There’s a particular kind of Tuesday-evening magic that happens when the oven light glows amber, the smell of roasted garlic drifts through the kitchen, and you realize dinner is going to cook itself while you kick off your shoes. I call it “casserole zen,” and this high-protein chicken and spinach number is my forever route to it. I first threw it together on a night when the fridge held little more than a bag of wilting spinach, two lonely chicken breasts, and a half-empty tub of cottage cheese. Thirty-five minutes later I pulled out a bubbling, golden-topped dish that tasted like I’d planned it for days. My husband—who usually eyes anything green with suspicion—went back for thirds. Our toddler clapped. I did a quiet little victory dance by the dishwasher.
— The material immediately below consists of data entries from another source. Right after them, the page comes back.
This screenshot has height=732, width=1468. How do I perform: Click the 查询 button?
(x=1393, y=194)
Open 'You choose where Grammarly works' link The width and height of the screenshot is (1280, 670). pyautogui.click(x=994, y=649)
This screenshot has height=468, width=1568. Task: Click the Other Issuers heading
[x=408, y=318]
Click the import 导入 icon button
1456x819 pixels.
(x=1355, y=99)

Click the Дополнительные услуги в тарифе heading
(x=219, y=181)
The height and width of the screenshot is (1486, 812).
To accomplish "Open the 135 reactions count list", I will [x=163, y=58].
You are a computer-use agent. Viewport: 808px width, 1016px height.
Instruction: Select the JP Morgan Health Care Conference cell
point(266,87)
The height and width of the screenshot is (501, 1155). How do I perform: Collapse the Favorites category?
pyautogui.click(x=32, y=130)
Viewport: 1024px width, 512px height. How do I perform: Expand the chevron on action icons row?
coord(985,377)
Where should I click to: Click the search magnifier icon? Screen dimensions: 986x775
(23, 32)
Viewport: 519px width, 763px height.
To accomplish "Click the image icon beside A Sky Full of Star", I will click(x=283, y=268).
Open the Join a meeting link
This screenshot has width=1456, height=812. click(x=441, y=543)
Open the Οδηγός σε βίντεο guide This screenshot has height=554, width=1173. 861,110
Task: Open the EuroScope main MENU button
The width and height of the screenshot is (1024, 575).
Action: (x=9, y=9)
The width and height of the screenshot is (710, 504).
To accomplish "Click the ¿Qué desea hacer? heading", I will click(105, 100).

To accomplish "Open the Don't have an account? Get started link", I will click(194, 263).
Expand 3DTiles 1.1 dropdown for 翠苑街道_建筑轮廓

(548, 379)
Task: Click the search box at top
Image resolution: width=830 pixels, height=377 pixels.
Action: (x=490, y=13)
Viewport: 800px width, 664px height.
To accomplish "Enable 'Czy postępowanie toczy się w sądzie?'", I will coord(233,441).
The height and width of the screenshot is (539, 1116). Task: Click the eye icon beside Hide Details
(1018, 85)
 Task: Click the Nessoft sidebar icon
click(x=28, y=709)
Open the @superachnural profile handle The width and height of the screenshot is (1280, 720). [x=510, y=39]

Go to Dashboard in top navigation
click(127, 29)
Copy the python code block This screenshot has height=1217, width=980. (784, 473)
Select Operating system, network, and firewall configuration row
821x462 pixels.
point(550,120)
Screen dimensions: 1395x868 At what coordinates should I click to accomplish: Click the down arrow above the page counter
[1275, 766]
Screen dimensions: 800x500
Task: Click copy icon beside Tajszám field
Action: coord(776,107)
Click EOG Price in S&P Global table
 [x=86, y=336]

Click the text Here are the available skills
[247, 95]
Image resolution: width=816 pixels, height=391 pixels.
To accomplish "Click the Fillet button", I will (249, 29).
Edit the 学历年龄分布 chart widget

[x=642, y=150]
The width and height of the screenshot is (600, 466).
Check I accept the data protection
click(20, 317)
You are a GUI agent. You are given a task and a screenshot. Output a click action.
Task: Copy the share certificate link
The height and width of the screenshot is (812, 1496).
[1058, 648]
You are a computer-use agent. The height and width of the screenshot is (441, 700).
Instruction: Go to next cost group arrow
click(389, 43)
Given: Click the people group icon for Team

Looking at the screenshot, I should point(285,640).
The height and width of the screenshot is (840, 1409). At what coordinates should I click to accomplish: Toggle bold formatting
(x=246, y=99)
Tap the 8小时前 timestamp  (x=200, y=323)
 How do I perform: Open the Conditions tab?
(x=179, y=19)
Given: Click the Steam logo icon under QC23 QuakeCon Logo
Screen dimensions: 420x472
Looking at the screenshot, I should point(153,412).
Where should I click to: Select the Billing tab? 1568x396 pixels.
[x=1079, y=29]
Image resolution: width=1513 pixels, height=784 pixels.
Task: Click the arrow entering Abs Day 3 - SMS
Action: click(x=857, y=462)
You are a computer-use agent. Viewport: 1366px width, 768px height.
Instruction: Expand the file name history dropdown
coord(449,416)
Since then, this casserole has become my weeknight workhorse: the meal I prep on Sunday and reheat until Thursday, the dish I drop off to friends who’ve just had babies, the answer to “What can I make that’s healthy, filling, and doesn’t taste like cardboard?” It’s gluten-free, low-carb friendly, and packs an impressive 42 grams of protein per serving, yet it still tastes like comfort food. If you can chop an onion and press “start” on your food processor, you can master it—no fancy knife skills required.

Why This Recipe Works

  • Protein powerhouse: Cottage cheese and eggs create a custardy base that delivers 42 g complete protein per portion.
  • One-bowl batter: The “sauce” is blitzed in the blender—no separate roux, no canned soup.
  • Fast flavor: Roasted garlic and smoked paprika give depth in under 10 minutes of active time.
  • Veggie-loaded: Ten ounces of spinach wilt into the mix, so you hit vegetable goals without a side salad.
  • Meal-prep marvel: Flavor improves overnight, and it reheats like a dream for up to five days.
  • Freezer friendly: Bake, cool, slice into squares, and freeze individually for up to three months.
  • Kid-approved: My spinach-phobic seven-year-old calls it “pizza casserole”—the melted mozzarella on top is the great equalizer.

Ingredients You'll Need

Ingredients

Before we talk ingredients, a quick note on quality: because this casserole uses so few components, each one matters. Splurge on organic chicken if you can, seek out full-fat cottage cheese (the texture is silkier), and buy spinach that’s bright green and springy, not the slimy bag hiding in the back of the produce shelf.

Chicken breast (1¼ lb / 565 g) – I prefer breast here because it stays tender when poached briefly before baking. If you only have thighs, use them; they’ll add a richer flavor and an extra gram or two of fat. Chop into ¾-inch cubes so every forkful gets a juicy piece.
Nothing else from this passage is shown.